Finally, the cost of hospitalization was significantly higher in cirrhosis compared to the control group (beta coefficient 7839090, P < 0.001) (S5 Table).
Severity of liver cirrhosis on the adverse outcomes (postoperative complications or mortality)
Next, we investigated the impact of severity of liver disease on the mortality or postoperative complications in patients with liver cirrhosis. For the evaluation of liver disease severity, presence of decompensation, ascites, varices, chronic hepatitis B, chronic hepatitis C were used. In multivariate analysis, presence of decompensation (adjusted OR 1.26, 95% CI 1.06–1.50, P = 0.009) or presence of varices (adjusted OR 1.41, 95% CI 1.19–1.66, P<0.0001) were related with mortality or post-operative complication in cirrhotic patients (Table 5).
[Figure omitted. See PDF.]
Table 5. Multivariate logistic regression predicting adverse outcome (mortality or post-operative complication) in patients with liver cirrhosis.
https://doi.org/10.1371/journal.pone.0253165.t005
In addition to these factors, older age (adjusted OR 1.01), male gender (adjusted OR 1.16), and multiple comorbidities such as diabetes, chronic obstructive pulmonary disease, heart disease were risk factors for adverse outcomes after surgery. In addition, among the types of surgery, otorhinolaryngology (adjusted OR 1.86), neurosurgery (adjusted OR 1.72), cardiothoracic surgery (adjusted OR 1.56), and plastic surgery (adjusted OR 1.36) showed higher postoperative mortality than other types of surgery (Table 5).
When the adverse outcomes were divided into postoperative complication (S6 Table) and in-hospital mortality (S7 Table), the presence of decompensation increased both morality and postoperative complication, but the presence of varices increased mortality, but was not related to postoperative complication.
Discussion
In this nationwide population-based study, we found that the in-hospital mortality after surgery in patients with cirrhosis increased by about five times compared to the patients without cirrhosis, and additionally found that the risk varied according to age, sex, and the type of surgery.
Previous studies showed that the burden of liver cirrhosis is growing regardless of the region [13]. In particular, with the recent use of effective therapeutic agents for hepatitis B and hepatitis C, the likelihood of liver cirrhosis patients surviving to old age is higher than previously. Therefore, patients with cirrhosis have a greater chance of undergoing a variety of surgeries, just like patients without cirrhosis. In fact, the most frequent reason hepatologists at tertiary hospitals are consulted by other departments is related to the risk of surgery in patients with cirrhosis.
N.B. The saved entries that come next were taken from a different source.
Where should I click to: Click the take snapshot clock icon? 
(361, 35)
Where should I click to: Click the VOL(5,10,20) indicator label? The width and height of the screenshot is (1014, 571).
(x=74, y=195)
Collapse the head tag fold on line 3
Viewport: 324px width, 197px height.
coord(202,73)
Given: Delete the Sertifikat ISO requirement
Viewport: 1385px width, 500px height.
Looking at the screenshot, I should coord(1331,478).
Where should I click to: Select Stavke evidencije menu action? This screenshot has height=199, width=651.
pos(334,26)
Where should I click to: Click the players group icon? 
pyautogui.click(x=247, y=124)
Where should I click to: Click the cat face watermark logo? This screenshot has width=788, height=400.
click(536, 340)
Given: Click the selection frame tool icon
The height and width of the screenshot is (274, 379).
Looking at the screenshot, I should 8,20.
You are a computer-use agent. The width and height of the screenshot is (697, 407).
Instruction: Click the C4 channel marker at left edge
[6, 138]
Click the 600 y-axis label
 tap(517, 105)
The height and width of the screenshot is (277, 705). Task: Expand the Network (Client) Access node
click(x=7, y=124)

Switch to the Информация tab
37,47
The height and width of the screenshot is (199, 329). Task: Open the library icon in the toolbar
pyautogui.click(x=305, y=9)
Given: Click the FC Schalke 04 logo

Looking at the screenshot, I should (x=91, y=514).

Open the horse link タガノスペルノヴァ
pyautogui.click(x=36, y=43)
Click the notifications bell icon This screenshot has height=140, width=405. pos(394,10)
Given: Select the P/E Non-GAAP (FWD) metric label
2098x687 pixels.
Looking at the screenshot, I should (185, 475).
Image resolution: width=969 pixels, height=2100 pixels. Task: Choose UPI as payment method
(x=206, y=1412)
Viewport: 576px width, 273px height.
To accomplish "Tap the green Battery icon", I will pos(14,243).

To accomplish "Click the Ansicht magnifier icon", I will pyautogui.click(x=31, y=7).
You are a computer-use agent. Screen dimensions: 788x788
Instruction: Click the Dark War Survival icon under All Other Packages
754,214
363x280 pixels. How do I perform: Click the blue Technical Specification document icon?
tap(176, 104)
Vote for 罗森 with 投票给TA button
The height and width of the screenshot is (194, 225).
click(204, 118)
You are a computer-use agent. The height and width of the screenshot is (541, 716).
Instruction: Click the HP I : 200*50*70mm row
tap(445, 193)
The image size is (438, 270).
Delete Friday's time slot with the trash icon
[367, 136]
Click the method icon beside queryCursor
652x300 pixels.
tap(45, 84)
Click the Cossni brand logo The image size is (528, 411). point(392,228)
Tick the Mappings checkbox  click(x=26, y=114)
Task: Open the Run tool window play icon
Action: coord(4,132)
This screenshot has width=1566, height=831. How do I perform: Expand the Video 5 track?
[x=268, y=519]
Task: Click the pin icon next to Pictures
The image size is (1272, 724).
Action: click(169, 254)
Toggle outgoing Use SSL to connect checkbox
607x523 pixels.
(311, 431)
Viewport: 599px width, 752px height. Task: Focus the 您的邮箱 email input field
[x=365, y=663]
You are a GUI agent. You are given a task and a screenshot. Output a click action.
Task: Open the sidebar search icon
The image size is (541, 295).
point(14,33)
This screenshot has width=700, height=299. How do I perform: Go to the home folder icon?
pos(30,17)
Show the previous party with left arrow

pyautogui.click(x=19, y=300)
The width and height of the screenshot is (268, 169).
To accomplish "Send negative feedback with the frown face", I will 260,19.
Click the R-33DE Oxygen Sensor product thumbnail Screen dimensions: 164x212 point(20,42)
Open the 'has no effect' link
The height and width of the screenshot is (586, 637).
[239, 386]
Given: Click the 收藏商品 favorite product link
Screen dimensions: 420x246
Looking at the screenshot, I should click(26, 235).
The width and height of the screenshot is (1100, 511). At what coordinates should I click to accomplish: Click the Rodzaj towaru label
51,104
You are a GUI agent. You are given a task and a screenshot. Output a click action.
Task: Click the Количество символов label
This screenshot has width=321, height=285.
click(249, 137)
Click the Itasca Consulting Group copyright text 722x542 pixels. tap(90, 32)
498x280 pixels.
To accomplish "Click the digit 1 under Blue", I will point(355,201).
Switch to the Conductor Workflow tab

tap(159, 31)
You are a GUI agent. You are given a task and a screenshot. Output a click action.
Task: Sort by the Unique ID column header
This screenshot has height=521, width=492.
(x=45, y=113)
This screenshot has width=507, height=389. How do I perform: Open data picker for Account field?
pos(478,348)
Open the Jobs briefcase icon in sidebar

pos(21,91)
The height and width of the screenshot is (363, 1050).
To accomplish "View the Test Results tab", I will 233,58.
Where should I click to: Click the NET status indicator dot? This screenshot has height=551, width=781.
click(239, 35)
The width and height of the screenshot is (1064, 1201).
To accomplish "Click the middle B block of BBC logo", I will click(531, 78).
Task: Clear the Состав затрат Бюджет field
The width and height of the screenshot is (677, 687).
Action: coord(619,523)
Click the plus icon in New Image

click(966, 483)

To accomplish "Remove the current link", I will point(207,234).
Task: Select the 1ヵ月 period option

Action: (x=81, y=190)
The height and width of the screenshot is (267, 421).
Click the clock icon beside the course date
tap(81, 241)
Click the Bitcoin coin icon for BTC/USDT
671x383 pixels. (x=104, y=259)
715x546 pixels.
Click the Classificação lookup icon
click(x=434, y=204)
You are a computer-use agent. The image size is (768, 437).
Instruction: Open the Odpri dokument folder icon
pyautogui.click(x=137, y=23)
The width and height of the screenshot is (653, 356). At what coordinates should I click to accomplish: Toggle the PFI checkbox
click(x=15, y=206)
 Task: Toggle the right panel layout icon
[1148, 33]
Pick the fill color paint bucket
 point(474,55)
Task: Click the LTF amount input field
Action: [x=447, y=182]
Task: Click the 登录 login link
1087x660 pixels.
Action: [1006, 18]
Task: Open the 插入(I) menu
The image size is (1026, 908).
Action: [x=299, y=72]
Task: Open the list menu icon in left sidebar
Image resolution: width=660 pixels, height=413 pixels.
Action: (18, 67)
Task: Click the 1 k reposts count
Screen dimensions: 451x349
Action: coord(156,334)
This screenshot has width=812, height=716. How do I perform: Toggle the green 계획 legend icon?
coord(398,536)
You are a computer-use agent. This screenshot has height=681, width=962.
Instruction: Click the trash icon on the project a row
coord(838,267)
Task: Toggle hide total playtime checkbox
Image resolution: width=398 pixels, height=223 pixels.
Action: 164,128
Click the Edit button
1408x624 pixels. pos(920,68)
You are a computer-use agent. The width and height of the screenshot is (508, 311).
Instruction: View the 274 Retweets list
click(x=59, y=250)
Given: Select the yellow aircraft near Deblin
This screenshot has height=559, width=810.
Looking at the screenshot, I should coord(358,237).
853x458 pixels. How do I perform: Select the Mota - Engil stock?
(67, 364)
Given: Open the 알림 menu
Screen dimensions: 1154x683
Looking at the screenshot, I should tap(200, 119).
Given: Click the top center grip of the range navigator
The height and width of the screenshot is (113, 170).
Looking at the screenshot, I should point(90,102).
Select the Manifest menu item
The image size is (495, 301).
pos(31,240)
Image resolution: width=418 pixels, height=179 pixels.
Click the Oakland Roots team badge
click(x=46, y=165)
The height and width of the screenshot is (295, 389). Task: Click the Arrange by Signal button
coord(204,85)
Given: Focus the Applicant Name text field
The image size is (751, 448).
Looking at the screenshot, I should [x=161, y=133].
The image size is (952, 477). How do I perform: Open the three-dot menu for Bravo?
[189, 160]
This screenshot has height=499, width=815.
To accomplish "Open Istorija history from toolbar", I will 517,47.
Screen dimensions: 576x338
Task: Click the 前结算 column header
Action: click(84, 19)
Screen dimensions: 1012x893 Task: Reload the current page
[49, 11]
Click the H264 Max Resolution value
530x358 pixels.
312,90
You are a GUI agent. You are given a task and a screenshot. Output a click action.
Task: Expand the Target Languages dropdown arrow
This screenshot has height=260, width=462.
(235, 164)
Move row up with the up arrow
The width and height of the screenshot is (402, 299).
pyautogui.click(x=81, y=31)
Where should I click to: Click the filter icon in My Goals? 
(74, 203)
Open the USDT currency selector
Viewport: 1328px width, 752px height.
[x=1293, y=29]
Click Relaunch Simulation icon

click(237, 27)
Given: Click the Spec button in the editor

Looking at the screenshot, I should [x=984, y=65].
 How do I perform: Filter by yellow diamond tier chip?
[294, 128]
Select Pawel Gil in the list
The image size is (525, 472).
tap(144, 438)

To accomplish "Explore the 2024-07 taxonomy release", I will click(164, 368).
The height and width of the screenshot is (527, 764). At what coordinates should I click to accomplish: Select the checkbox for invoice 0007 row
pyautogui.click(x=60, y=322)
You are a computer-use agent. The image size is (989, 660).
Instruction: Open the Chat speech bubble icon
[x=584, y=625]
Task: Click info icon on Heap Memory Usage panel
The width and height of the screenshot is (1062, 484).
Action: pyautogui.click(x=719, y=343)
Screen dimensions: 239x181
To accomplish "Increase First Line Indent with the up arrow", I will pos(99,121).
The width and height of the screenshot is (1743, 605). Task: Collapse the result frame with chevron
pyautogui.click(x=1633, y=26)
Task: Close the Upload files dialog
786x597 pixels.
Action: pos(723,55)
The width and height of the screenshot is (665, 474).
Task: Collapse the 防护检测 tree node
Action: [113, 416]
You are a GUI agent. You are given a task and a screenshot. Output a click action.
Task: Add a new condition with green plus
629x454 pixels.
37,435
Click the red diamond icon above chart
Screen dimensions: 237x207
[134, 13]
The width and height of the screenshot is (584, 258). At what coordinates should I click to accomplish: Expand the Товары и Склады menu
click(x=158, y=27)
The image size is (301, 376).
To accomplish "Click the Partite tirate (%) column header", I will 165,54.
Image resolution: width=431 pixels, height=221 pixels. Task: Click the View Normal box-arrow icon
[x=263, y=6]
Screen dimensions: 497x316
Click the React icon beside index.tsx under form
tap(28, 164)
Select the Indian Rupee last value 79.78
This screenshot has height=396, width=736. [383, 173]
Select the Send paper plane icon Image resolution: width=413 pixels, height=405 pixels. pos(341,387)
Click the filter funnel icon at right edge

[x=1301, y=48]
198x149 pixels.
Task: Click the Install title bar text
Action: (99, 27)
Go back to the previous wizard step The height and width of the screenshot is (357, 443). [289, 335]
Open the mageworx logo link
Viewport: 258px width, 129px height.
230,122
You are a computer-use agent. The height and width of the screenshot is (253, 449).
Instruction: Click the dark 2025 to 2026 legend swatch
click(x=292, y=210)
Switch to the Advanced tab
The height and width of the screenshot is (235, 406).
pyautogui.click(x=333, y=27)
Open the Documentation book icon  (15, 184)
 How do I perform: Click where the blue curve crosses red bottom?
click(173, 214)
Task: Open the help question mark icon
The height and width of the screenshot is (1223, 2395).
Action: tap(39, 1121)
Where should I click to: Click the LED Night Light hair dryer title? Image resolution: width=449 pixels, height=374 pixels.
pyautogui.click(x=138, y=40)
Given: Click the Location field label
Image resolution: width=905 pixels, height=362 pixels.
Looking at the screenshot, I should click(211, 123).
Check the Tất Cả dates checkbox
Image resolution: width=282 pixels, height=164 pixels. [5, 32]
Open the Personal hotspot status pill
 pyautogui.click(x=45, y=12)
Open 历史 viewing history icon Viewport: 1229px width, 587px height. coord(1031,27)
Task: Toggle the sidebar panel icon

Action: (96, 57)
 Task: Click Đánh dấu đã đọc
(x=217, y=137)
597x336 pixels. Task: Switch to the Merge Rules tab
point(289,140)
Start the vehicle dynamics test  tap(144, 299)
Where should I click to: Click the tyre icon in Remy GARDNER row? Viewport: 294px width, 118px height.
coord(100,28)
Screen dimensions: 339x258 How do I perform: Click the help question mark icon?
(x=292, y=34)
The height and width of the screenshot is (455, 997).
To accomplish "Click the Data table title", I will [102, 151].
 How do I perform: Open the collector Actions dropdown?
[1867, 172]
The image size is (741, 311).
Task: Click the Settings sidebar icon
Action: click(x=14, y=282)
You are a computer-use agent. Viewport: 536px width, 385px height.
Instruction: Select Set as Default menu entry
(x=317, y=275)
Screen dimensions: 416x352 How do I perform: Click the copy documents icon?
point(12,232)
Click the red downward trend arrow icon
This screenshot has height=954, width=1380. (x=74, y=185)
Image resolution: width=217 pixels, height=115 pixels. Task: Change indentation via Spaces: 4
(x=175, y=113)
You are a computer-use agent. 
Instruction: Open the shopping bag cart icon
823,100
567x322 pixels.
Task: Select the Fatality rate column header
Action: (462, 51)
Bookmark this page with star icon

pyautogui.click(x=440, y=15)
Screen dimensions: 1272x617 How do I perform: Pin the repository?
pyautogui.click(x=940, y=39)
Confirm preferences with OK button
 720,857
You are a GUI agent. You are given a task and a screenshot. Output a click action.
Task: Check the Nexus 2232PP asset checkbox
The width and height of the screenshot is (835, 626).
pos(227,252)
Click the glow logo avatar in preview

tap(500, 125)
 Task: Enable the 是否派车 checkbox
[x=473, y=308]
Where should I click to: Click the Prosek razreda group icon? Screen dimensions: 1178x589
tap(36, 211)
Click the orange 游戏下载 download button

However, the interest of hepatologists on the topic of surgical risk in patients with cirrhosis is relatively low, so the number of related studies is insufficient compared to other topics.
The results of published studies indicated that the postoperative mortality rate for general patients without cirrhosis is 1.1%, whereas the mortality rate for patients with cirrhosis is 8.3–25% [14,15]. The factors influencing the risk of surgery in patients with cirrhosis are liver function and the type of surgery [16,17]. In particular, it is known that the Child-Pugh and MELD scores are related to postoperative patient prognosis [18–20]. Since the paper published by Swee et al. in 2007, the Mayo score is now widely used in clinical practice [9]. However, the Mayo score is a scoring system for digestive, orthopedic, and cardiovascular surgery only, and is difficult to apply to other types of surgery. In addition, a study reported that this scoring system model tended to overestimate mortality, especially one year after surgery [21]. This is probably because of improvements in the overall care of critically ill patients since the mid-2000s [19]. Recent studies are difficult to generalize because of the relatively small numbers, single-center studies, and analyses of limited types of surgery. Our study was the first to identify the risk of surgery in patients with cirrhosis using large-scale data from a nationwide population.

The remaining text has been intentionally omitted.